[Required work]
A complete, exact copy of the records is needed here.

*****

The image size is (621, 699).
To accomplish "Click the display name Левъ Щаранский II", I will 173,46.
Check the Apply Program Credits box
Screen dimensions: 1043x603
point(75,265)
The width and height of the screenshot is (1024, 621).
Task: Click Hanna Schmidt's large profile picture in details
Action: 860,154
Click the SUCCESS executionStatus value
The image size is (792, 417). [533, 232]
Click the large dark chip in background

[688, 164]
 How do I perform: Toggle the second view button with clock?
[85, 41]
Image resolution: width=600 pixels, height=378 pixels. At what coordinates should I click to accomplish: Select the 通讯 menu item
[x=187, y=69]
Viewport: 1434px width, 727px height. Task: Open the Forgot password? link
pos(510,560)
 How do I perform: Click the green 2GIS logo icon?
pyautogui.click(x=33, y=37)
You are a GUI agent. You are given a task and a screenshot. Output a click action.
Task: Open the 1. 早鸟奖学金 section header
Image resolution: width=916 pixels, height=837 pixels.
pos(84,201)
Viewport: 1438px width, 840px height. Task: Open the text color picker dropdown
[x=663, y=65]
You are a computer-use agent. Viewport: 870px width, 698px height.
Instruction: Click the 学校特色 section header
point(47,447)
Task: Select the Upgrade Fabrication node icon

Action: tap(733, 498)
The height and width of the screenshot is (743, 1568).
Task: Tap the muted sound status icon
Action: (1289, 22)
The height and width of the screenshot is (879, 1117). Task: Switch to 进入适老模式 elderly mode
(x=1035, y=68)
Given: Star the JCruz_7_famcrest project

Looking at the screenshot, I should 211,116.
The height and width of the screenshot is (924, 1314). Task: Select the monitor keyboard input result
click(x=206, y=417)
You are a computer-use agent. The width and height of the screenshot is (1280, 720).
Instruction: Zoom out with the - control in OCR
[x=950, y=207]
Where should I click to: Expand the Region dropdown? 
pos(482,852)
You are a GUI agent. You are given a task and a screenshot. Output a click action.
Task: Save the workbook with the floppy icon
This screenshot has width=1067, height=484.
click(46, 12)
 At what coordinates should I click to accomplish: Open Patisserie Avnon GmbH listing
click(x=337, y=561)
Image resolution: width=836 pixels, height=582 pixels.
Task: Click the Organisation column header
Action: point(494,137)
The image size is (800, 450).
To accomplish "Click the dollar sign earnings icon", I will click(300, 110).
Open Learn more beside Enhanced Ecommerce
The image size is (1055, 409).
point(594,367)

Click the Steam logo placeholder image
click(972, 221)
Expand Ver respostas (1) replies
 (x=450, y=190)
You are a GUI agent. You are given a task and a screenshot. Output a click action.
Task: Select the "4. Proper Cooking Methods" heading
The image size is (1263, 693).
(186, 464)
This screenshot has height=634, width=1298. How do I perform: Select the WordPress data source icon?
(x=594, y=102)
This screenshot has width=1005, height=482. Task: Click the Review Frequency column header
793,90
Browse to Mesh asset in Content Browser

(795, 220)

*****

[Solved problem]
The image size is (621, 699).
To accomplish "Click the display name Левъ Щаранский II", I will 173,46.
Check the Apply Program Credits box
Screen dimensions: 1043x603
point(75,265)
The width and height of the screenshot is (1024, 621).
Task: Click Hanna Schmidt's large profile picture in details
Action: 860,154
Click the SUCCESS executionStatus value
The image size is (792, 417). [533, 232]
Click the large dark chip in background

[688, 164]
 How do I perform: Toggle the second view button with clock?
[85, 41]
Image resolution: width=600 pixels, height=378 pixels. At what coordinates should I click to accomplish: Select the 通讯 menu item
[x=187, y=69]
Viewport: 1434px width, 727px height. Task: Open the Forgot password? link
pos(510,560)
 How do I perform: Click the green 2GIS logo icon?
pyautogui.click(x=33, y=37)
You are a GUI agent. You are given a task and a screenshot. Output a click action.
Task: Open the 1. 早鸟奖学金 section header
Image resolution: width=916 pixels, height=837 pixels.
pos(84,201)
Viewport: 1438px width, 840px height. Task: Open the text color picker dropdown
[x=663, y=65]
You are a computer-use agent. Viewport: 870px width, 698px height.
Instruction: Click the 学校特色 section header
point(47,447)
Task: Select the Upgrade Fabrication node icon

Action: tap(733, 498)
The height and width of the screenshot is (743, 1568).
Task: Tap the muted sound status icon
Action: (1289, 22)
The height and width of the screenshot is (879, 1117). Task: Switch to 进入适老模式 elderly mode
(x=1035, y=68)
Given: Star the JCruz_7_famcrest project

Looking at the screenshot, I should 211,116.
The height and width of the screenshot is (924, 1314). Task: Select the monitor keyboard input result
click(x=206, y=417)
You are a computer-use agent. The width and height of the screenshot is (1280, 720).
Instruction: Zoom out with the - control in OCR
[x=950, y=207]
Where should I click to: Expand the Region dropdown? 
pos(482,852)
You are a GUI agent. You are given a task and a screenshot. Output a click action.
Task: Save the workbook with the floppy icon
This screenshot has width=1067, height=484.
click(46, 12)
 At what coordinates should I click to accomplish: Open Patisserie Avnon GmbH listing
click(x=337, y=561)
Image resolution: width=836 pixels, height=582 pixels.
Task: Click the Organisation column header
Action: point(494,137)
The image size is (800, 450).
To accomplish "Click the dollar sign earnings icon", I will click(300, 110).
Open Learn more beside Enhanced Ecommerce
The image size is (1055, 409).
point(594,367)

Click the Steam logo placeholder image
click(972, 221)
Expand Ver respostas (1) replies
 (x=450, y=190)
You are a GUI agent. You are given a task and a screenshot. Output a click action.
Task: Select the "4. Proper Cooking Methods" heading
The image size is (1263, 693).
(186, 464)
This screenshot has height=634, width=1298. How do I perform: Select the WordPress data source icon?
(x=594, y=102)
This screenshot has width=1005, height=482. Task: Click the Review Frequency column header
793,90
Browse to Mesh asset in Content Browser

(795, 220)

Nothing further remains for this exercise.